Plenty of good options. Personally, I like staying by the beach and then driving in. I only stay in Anahiem if it's just a night or two. If I'm going to stay a full week I stay at a resort by a beach.



bluetas77 said:


> When I try to search through RCI using the resort ID's for Wyndham, Dolphins Cove and Peacock Suites it says "not found". Are these not available directly through my RCI exchange? Thx!


Those resorts are in RCI and are available through exchange but depending on the time of year you want to travel and the "power" of your trade (the number of points you deposit, how far in advance you deposit them, etc.) you may not be able to find them. 
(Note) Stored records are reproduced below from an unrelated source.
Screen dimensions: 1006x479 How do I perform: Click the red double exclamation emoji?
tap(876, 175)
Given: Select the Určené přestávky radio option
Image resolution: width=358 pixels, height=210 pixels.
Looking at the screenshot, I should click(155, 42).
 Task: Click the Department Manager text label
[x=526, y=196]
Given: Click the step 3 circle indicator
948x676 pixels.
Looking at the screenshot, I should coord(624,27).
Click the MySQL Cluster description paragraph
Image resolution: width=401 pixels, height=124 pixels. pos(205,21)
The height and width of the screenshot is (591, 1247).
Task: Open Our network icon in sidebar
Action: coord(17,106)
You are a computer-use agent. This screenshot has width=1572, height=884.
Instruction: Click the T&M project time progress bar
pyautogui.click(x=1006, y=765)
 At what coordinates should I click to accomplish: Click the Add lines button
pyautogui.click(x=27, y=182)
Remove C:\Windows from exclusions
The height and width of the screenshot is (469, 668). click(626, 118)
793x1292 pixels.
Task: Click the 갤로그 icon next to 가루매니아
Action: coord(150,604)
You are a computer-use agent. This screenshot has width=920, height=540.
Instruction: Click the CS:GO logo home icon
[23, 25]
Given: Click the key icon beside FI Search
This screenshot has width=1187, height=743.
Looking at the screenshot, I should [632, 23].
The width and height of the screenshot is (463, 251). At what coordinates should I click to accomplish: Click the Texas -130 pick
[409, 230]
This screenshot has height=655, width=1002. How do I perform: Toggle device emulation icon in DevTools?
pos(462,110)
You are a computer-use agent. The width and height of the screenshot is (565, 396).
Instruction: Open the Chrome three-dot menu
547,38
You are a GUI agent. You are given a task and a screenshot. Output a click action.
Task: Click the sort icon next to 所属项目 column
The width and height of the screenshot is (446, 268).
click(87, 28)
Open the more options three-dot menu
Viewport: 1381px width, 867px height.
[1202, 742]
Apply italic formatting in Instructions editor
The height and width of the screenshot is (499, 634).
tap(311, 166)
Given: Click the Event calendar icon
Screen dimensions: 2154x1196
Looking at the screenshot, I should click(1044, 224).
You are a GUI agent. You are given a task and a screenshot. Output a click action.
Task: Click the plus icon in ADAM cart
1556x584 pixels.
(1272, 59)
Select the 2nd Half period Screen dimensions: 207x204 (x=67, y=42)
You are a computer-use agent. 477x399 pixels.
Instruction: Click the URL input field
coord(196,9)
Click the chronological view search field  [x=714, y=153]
For example, I paid my account early last year and deposited one of my weeks. That gave me the max TPU for my ownership so I could get the biggest bang for my buck. Then I searched this year Summer for Hawaii. Didn't find anything good. So I searched 2017 and bam! I found a good week for less than my TPU (so I used the leftover to get a week in Orlando this year).


----------



## bluetas77 (Mar 20, 2016)

*ongoing searches?*

Thanks for the info! I've put in ongoing searches for these resorts and the dates we're considering. It's my first time with ongoing searches. I have a platinum membership and should have enough points to cover the units I'm looking at. Am I correct that I will be able to confirm the vacation prior to any exchange fees or points being charged? I was worried that if a match is found that the vacation would be confirmed automatically.


----------



## DeniseM (Mar 21, 2016)

You have to pay the exchange fee upfront [when you put in the OGS] and then [accept] the exchange within 48 hours if you want it.

[If you never get the exchange you want, you can leave the exchange fee on Acct. for the next time, or request a refund.]

*Corrected

Sent from my BNTV400 using Tapatalk


----------



## bnoble (Mar 21, 2016)

> You have to pay exchange fee upfront and then decline the exchange within 24 hours if you don't want it.


I think that is how II works, but in RCI you have to explicitly accept the match to confirm the exchange, or else it is released automatically.  IIRC, you have a few days to decide post-match.


----------



## presley (Mar 21, 2016)

bluetas77 said:


> Thanks for the info! I've put in ongoing searches for these resorts and the dates we're considering. It's my first time with ongoing searches. I have a platinum membership and should have enough points to cover the units I'm looking at. Am I correct that I will be able to confirm the vacation prior to any exchange fees or points being charged? I was worried that if a match is found that the vacation would be confirmed automatically.



You won't be confirmed automatically in RCI. You will have until midnight, the following day to confirm the exchange. While you are supposed to get a phone call or an email telling you that you have a match, sometimes I don't. So, you'll still want to log into your account to check the status.


----------